Tuesday, October 6, 2009

Australia Shines

The sun is shining bright on "Down Under".

The country didn't go into recession in the current global downturn; its stock market is hitting the 14-month high, its currency is also hitting the 14-month high after the central bank RAISED the interest rate. Businesses are bullish on the future growth, and consumers are spending. Unlike EU and the U.S., real estate values have INCREASED this year.

That's what a healthy, growing economy does, I think.

Australia Helped by Rate Increase as Stocks Advance
(10/7/09 Bloomberg)

"Oct. 7 (Bloomberg) -- Mining companies and brewers are benefiting from an Australian economy that is growing so fast the central bank suddenly raised interest rates, buoying the currency and giving global investors another reason to favor Down Under among the world’s hottest markets.

"“If you bought stocks that you thought were exposed to economic growth, you can feel more confident that you made the right decision,” said Matlock, manager of the International Equity Fund at Huntington, which oversees $15 billion. “What the Australian central bank is tacitly saying is we’re pretty confident our economy is on firm-enough footing to withstand an increase in rates.”
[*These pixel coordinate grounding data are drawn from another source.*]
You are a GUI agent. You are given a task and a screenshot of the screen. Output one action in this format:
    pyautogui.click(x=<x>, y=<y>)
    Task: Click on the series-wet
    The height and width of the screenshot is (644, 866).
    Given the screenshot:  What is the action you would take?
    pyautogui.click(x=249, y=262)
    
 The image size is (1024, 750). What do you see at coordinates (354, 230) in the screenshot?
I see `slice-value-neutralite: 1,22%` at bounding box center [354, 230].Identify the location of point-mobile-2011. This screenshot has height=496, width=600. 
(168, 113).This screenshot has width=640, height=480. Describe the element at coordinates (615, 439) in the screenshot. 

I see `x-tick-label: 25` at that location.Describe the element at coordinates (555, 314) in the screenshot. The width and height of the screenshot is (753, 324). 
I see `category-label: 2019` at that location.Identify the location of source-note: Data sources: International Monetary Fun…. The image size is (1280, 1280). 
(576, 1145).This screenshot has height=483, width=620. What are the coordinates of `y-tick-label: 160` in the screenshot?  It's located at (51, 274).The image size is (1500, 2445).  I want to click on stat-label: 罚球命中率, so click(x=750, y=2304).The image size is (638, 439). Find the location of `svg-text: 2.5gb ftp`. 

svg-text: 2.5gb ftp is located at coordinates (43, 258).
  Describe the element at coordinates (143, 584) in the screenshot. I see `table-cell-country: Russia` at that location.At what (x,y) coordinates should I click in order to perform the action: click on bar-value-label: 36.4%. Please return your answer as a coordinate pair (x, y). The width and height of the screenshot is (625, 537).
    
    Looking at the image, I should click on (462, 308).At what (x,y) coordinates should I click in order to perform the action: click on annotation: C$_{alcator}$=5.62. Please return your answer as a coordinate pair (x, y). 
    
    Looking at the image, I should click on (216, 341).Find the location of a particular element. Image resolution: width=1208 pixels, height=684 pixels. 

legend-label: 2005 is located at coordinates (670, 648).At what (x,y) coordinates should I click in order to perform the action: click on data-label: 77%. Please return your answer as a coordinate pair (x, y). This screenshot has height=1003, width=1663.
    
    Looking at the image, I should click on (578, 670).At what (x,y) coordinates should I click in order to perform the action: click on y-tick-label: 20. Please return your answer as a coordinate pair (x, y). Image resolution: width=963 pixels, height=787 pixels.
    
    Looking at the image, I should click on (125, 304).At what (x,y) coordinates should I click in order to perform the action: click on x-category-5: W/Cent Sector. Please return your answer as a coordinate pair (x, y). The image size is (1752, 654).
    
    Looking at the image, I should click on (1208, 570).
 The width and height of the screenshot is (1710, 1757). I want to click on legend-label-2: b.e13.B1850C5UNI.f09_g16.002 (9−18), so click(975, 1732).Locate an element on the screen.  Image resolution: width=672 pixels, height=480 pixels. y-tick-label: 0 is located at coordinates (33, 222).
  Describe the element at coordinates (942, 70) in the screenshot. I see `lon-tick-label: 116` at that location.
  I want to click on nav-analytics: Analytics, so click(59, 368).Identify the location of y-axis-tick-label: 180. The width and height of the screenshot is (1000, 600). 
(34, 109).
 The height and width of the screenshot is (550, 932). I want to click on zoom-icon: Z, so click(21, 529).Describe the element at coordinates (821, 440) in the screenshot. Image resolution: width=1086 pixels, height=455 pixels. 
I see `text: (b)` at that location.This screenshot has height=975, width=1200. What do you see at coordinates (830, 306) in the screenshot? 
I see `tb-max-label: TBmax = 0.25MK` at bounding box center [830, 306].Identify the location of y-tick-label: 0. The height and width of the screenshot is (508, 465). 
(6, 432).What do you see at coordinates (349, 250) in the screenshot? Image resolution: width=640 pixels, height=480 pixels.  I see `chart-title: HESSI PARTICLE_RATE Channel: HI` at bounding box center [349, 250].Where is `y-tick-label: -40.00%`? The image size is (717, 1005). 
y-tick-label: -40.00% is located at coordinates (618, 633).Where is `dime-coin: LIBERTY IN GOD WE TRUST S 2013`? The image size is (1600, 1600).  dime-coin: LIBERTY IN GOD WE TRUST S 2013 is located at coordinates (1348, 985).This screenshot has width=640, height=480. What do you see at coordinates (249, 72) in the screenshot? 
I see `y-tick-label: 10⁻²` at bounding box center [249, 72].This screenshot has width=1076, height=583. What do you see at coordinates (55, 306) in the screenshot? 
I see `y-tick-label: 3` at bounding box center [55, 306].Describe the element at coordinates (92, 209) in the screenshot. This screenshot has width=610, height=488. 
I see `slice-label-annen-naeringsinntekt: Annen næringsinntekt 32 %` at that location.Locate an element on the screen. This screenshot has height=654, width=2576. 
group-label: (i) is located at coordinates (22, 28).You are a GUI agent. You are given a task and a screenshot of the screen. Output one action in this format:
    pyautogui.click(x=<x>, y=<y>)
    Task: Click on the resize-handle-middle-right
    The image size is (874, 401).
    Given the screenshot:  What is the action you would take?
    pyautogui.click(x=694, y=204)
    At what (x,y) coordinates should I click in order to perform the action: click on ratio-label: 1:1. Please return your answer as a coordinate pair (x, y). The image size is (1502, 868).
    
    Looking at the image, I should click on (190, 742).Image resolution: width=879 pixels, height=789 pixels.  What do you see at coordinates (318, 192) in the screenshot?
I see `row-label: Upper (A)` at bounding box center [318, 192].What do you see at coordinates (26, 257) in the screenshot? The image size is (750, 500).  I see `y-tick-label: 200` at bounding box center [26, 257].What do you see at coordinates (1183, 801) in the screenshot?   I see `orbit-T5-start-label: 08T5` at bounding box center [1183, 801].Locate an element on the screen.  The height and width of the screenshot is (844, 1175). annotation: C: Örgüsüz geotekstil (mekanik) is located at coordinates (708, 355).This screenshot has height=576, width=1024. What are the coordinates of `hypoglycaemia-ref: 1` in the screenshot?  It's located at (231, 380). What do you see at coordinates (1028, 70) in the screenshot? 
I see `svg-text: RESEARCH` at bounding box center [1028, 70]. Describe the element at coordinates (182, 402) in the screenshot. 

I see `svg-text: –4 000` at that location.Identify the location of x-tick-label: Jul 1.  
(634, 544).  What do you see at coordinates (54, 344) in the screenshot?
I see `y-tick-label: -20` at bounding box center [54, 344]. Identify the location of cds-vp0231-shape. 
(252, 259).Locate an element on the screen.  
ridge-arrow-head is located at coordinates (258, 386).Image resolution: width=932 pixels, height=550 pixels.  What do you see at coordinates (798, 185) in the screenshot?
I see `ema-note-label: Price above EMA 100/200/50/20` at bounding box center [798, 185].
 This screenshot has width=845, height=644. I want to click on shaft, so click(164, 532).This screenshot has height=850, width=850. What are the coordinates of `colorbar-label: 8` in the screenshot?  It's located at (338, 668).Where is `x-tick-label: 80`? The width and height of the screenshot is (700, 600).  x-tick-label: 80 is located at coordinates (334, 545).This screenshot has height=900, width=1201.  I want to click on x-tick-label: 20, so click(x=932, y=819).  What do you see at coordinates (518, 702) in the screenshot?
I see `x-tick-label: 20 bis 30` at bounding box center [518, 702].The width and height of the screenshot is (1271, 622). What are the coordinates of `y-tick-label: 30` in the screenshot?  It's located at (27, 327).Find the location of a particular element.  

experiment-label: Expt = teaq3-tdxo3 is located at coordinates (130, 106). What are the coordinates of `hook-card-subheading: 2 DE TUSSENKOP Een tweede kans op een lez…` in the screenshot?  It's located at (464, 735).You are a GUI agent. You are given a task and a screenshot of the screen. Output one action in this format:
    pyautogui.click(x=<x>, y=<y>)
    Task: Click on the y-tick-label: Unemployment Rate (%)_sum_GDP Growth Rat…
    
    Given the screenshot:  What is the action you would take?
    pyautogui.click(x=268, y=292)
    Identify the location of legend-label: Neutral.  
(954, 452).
"Australia raised its benchmark rate yesterday, becoming the first country in the so-called Group of 20 nations to boost borrowing costs since the start of the credit crisis, after it avoided a recession and Reserve Bank Governor Glenn Stevens said the “risk of serious economic contraction” had passed. Gross domestic product will rise 0.7 percent this year, bucking the 3.4 percent slide for advanced economies, the International Monetary Fund said last week."

Analysts and fund managers there think Australia has both the growing domestic industry that supplies to increasingly confident consumers and the export industry that produces what people in the growth region (mostly China and Asia) wants.

There are those, as featured in the Bloomberg article, who think the central bank raised the rate too soon with the economy still not on a sound footing. However, as many traders of stock markets know, it's the reaction to the news that matters, at least for now. Judging by the reaction of the Australian stock market to both the rate hike and the strength of Australian dollar, they like what they see down there.